##### TEXTAUSZUG
Der Subtext seines Kommens lautet aber über ein Restrukturierungsmandat hinaus: die Stadt am Rhein "heim ins Reich" zu holen, in das Reich seiner Partei, der SVP.
Das Mandat, das er von den Herren Wagner und Tettamanti erhalten hat, ist so etwas wie ein mediales Ermächtigungsgesetz.
In einem historisch überholten, aus der Zeit des 2.Weltkriegs stammenden Verständnis der Willensnation als homogenem Nationalstaat, als Staat nach seinen, Blochers Vorestellungen, was die Schweiz sein muss, aus einem fundamentalistischen persönlichen Sendungsbewusstsein heraus, betreibt Christoph Blocher das, was in letzter Konsequenz zum Zerfall ebendieser Willensnation führen muss. Meinungsdiktat, Populismus, grenzenlose Polarisierung, Zerstörung aller Kräfte der Mitte sind die Instrumente, auf welchen Blocher und seine postfaschistische Gefolgschaft virtuos spielen.
"Die Schweiz, das kleine Stachelschwein, das holen wir auf dem Heinweg heim" hiess es einst im nationalsozialistischen Deutschland. Christoph Blocher möchte sich Basel als Dessert (die Läckerli hat er schon) gönnen, nachdem er mit dem Rest der Schweiz fertig geworden ist. Was er von den Welschen hält, hat er nach der EWR-Abstimmung deutlich genug gesagt: "Diese Franzosen...". Notfalls wird er sich mit einem deutschsprachigen geistigen Réduit zufrieden geben.
##########
##### GESPEICHERTE ZEILEN
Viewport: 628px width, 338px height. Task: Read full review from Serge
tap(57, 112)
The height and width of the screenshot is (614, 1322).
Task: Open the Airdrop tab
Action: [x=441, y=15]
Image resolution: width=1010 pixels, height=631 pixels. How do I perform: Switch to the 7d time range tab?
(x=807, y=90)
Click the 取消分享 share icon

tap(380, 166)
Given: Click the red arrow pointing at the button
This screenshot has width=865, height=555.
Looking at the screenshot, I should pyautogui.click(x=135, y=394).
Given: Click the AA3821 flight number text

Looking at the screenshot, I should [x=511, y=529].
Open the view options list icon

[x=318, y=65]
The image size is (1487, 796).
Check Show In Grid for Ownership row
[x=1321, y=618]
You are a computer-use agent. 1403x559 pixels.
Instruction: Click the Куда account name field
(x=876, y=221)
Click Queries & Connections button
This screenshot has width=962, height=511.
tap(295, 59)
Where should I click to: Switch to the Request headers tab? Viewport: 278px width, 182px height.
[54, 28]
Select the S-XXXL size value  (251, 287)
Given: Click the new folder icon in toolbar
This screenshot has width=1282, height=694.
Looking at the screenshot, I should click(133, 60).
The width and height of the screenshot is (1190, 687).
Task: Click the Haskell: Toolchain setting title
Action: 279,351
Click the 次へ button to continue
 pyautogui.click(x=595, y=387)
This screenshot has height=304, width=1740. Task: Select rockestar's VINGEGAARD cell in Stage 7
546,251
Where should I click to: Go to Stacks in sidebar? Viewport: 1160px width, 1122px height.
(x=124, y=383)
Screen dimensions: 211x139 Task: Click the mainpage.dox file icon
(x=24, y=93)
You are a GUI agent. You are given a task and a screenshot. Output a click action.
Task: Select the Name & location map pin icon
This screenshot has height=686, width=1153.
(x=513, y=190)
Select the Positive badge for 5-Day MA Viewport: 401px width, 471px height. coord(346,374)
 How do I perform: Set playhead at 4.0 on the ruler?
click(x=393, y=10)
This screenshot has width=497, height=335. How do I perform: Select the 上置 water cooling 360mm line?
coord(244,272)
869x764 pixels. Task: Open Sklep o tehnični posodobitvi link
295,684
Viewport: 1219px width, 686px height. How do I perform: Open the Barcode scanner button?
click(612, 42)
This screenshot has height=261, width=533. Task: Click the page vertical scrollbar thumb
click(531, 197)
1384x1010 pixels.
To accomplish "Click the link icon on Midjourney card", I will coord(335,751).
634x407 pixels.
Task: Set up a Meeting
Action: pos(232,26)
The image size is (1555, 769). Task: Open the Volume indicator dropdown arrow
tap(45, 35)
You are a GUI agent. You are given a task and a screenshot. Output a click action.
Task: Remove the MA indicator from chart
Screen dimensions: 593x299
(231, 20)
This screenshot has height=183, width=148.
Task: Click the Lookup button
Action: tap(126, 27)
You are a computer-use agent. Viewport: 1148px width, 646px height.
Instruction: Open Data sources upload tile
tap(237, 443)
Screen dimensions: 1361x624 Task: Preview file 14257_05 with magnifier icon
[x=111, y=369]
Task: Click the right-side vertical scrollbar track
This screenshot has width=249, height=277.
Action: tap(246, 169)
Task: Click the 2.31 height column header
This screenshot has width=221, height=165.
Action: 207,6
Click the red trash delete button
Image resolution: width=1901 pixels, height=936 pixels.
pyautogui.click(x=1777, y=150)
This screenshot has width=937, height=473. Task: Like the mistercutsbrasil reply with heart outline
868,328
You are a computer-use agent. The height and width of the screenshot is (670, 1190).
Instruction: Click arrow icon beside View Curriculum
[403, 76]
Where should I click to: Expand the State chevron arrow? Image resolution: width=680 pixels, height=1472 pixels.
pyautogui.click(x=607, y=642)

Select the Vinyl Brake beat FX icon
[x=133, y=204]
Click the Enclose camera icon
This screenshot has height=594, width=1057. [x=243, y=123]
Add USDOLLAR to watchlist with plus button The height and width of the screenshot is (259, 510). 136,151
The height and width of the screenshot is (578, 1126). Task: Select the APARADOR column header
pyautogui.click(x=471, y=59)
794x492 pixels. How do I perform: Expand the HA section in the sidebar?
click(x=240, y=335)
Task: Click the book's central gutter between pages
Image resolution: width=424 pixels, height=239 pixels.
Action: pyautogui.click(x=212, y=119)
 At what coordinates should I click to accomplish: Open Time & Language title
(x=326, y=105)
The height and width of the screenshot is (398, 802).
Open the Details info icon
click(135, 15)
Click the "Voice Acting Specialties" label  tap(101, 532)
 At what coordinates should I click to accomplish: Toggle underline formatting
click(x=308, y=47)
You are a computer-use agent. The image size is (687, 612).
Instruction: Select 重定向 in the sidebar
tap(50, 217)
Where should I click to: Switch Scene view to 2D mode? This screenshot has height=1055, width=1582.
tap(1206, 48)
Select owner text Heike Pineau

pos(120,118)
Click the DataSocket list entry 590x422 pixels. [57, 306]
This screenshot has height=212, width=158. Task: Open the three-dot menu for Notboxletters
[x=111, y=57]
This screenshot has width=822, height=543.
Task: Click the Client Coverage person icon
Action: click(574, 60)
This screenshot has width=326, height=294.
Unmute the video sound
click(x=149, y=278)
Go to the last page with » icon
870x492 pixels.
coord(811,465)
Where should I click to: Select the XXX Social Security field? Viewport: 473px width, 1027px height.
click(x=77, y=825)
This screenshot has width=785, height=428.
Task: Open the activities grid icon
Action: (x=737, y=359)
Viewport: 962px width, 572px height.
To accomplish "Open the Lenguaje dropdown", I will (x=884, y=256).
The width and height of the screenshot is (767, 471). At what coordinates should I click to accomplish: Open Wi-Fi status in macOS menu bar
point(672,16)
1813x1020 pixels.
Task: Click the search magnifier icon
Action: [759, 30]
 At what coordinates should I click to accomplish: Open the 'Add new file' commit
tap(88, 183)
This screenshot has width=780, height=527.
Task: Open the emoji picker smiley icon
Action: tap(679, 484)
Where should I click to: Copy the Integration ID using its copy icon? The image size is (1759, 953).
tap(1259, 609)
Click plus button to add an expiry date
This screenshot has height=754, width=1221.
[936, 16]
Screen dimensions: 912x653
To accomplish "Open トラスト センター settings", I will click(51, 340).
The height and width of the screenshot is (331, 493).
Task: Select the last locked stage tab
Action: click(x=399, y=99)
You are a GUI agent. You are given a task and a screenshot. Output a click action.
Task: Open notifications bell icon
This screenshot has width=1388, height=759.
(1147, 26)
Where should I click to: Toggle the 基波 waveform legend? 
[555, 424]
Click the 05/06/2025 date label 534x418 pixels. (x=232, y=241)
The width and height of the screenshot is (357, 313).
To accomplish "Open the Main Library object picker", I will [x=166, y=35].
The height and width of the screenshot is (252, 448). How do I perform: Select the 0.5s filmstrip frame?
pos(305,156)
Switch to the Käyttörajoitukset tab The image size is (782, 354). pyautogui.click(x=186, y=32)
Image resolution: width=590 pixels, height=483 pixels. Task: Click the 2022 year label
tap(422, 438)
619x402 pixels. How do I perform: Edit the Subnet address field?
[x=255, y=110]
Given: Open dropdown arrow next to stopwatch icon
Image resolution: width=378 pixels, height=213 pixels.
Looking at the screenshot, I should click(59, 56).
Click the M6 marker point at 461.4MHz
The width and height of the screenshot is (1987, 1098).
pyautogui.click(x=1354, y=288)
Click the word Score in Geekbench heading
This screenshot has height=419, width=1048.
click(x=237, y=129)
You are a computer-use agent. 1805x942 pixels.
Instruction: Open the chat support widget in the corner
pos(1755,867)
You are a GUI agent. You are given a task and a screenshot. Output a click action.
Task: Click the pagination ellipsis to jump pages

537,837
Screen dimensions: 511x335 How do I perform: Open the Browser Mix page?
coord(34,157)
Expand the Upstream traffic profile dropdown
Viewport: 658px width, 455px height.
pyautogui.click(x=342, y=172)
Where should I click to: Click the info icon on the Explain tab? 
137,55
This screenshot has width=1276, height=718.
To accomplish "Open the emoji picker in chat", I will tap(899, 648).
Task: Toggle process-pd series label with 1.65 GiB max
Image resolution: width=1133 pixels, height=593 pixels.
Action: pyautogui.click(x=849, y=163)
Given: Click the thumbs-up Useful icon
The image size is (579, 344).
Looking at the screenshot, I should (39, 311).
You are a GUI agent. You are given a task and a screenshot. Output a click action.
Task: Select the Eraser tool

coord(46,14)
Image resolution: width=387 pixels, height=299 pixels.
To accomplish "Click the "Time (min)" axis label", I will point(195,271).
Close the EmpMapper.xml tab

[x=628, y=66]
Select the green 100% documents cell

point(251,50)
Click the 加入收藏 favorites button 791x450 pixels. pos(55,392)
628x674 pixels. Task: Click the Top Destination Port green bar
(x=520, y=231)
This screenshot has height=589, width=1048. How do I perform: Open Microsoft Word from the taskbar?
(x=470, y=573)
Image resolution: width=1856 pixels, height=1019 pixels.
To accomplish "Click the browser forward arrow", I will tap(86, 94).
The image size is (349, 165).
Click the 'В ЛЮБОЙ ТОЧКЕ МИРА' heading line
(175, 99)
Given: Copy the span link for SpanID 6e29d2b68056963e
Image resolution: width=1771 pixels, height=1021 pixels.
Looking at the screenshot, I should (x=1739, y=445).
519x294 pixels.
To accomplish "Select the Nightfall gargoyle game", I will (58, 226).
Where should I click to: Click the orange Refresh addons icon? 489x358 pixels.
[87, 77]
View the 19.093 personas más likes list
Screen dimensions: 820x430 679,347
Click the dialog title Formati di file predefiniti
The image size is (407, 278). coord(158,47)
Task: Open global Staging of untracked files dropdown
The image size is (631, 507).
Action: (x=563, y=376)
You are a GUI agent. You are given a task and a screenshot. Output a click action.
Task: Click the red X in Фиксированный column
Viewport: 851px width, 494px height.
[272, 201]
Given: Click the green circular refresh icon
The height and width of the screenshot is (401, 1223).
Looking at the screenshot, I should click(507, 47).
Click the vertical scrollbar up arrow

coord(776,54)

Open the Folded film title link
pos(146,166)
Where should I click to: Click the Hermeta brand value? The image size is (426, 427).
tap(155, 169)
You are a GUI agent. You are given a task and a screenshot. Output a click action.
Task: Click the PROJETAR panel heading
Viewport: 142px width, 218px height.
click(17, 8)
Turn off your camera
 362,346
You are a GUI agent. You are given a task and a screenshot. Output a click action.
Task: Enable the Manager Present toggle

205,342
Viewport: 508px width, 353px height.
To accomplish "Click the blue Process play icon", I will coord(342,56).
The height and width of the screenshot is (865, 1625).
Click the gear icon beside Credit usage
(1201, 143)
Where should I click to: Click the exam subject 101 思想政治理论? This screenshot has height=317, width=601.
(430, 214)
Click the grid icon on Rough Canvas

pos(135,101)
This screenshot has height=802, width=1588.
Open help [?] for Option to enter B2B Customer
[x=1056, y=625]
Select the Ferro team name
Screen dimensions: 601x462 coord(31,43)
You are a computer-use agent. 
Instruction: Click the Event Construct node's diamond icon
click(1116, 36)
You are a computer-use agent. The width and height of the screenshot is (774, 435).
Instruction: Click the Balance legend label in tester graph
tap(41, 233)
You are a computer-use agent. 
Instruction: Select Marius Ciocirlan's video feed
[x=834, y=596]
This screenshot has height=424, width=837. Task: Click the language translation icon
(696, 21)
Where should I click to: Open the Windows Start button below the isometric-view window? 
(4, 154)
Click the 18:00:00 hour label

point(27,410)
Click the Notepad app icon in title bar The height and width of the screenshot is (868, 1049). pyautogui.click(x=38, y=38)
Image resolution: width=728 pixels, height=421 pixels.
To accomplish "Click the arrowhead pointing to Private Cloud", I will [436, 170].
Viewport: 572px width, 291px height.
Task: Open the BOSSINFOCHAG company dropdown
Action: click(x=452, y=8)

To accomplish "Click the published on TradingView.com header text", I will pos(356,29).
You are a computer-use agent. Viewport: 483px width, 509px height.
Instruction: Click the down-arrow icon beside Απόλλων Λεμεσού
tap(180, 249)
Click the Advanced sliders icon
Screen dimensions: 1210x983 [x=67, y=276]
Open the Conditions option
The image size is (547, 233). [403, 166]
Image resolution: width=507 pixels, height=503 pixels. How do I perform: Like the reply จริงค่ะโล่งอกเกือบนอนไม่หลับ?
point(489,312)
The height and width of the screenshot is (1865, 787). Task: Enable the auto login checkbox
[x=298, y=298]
##########
### AUFGABEN:
1: Von wem hat Christoph Blocher laut dem Textauszug sein Mandat erhalten?
2: Zitiere aus den gespeicherten Zeilen den Abschnitt, der mit der Zeile mit "This screenshot has height=261, width=533." beginnt und mit der Zeile mit "tap(45, 35)" endet, beide Zeilen eingeschlossen.

### ANTWORTEN:
1: Von den Herren Wagner und Tettamanti.

2:
This screenshot has height=261, width=533. Task: Click the page vertical scrollbar thumb
click(531, 197)
1384x1010 pixels.
To accomplish "Click the link icon on Midjourney card", I will coord(335,751).
634x407 pixels.
Task: Set up a Meeting
Action: pos(232,26)
The image size is (1555, 769). Task: Open the Volume indicator dropdown arrow
tap(45, 35)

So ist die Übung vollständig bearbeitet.